(Stored records)
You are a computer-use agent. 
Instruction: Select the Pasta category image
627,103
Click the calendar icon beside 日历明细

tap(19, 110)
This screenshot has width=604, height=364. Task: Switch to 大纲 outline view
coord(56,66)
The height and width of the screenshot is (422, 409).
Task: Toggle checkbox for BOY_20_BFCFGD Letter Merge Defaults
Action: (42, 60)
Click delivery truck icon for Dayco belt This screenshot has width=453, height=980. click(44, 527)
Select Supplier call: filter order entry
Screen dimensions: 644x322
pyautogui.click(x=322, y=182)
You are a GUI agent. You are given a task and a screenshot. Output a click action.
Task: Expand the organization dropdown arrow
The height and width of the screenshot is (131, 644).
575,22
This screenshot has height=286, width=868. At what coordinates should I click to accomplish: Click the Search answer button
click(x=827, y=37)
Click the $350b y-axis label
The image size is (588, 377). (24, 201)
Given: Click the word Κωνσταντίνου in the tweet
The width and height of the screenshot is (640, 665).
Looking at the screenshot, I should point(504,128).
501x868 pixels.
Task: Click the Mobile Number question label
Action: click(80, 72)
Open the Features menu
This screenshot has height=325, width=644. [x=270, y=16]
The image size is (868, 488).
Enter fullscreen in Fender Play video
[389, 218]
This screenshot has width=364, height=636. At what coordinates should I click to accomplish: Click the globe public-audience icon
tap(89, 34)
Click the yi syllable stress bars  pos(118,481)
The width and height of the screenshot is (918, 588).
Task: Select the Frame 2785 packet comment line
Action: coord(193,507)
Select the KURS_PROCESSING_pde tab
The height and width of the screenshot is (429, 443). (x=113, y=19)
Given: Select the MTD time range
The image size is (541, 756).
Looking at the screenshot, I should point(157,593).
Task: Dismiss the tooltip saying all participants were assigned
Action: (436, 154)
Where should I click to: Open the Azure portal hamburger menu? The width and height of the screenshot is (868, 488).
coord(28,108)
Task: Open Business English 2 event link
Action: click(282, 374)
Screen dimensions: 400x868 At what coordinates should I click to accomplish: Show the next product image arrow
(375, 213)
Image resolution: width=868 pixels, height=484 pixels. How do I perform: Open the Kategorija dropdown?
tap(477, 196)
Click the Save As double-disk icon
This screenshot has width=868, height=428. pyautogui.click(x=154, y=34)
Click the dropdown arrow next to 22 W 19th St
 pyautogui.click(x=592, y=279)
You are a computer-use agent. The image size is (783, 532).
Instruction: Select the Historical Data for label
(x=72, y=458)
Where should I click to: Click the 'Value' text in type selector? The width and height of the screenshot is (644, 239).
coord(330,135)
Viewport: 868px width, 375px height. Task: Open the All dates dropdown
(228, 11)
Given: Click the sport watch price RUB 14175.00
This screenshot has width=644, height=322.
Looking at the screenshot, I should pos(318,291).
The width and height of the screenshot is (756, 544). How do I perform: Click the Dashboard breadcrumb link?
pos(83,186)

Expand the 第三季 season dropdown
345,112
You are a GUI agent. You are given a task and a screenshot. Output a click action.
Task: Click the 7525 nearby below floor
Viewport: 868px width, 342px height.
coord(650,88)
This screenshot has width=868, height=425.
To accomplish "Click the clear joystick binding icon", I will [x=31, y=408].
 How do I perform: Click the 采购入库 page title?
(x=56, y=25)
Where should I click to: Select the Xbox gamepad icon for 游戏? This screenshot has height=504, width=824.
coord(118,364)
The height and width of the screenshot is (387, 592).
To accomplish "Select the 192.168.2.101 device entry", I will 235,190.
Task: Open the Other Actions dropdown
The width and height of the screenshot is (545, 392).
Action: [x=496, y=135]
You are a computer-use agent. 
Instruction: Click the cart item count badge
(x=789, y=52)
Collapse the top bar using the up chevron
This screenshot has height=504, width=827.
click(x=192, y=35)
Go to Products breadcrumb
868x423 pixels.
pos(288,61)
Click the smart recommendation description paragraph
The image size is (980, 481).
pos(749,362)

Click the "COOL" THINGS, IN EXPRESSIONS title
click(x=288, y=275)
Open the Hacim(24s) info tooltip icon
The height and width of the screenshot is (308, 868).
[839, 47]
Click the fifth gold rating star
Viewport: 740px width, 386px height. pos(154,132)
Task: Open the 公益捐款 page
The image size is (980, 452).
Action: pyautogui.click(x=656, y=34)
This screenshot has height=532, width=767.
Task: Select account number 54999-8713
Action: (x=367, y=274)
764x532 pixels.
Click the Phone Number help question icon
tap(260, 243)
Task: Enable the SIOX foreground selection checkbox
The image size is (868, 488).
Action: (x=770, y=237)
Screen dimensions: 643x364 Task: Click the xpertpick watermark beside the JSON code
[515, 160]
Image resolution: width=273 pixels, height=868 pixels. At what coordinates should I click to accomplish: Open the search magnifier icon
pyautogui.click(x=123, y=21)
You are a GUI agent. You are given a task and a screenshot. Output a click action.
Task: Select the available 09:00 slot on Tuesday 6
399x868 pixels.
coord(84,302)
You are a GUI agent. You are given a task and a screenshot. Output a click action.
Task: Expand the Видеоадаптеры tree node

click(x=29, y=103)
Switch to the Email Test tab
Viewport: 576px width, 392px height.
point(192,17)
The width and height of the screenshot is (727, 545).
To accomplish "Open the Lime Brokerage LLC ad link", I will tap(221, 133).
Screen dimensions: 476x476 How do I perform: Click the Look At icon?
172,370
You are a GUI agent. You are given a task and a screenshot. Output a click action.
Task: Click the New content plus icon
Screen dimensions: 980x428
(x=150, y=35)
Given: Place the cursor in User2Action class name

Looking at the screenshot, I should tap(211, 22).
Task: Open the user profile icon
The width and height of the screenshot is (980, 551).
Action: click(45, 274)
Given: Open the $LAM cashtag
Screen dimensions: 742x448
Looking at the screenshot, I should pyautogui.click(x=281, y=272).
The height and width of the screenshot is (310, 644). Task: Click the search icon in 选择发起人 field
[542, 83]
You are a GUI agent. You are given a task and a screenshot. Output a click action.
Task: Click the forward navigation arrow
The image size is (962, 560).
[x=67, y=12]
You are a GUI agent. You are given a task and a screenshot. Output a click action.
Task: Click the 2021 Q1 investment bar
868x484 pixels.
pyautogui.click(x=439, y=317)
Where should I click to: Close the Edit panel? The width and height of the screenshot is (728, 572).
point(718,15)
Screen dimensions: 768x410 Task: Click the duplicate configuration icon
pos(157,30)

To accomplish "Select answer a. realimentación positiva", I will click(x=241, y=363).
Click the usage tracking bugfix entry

§ Your instructions
Say how many of the lines above include the word "will", giving the figure alone.

§ Solution to the exercise
4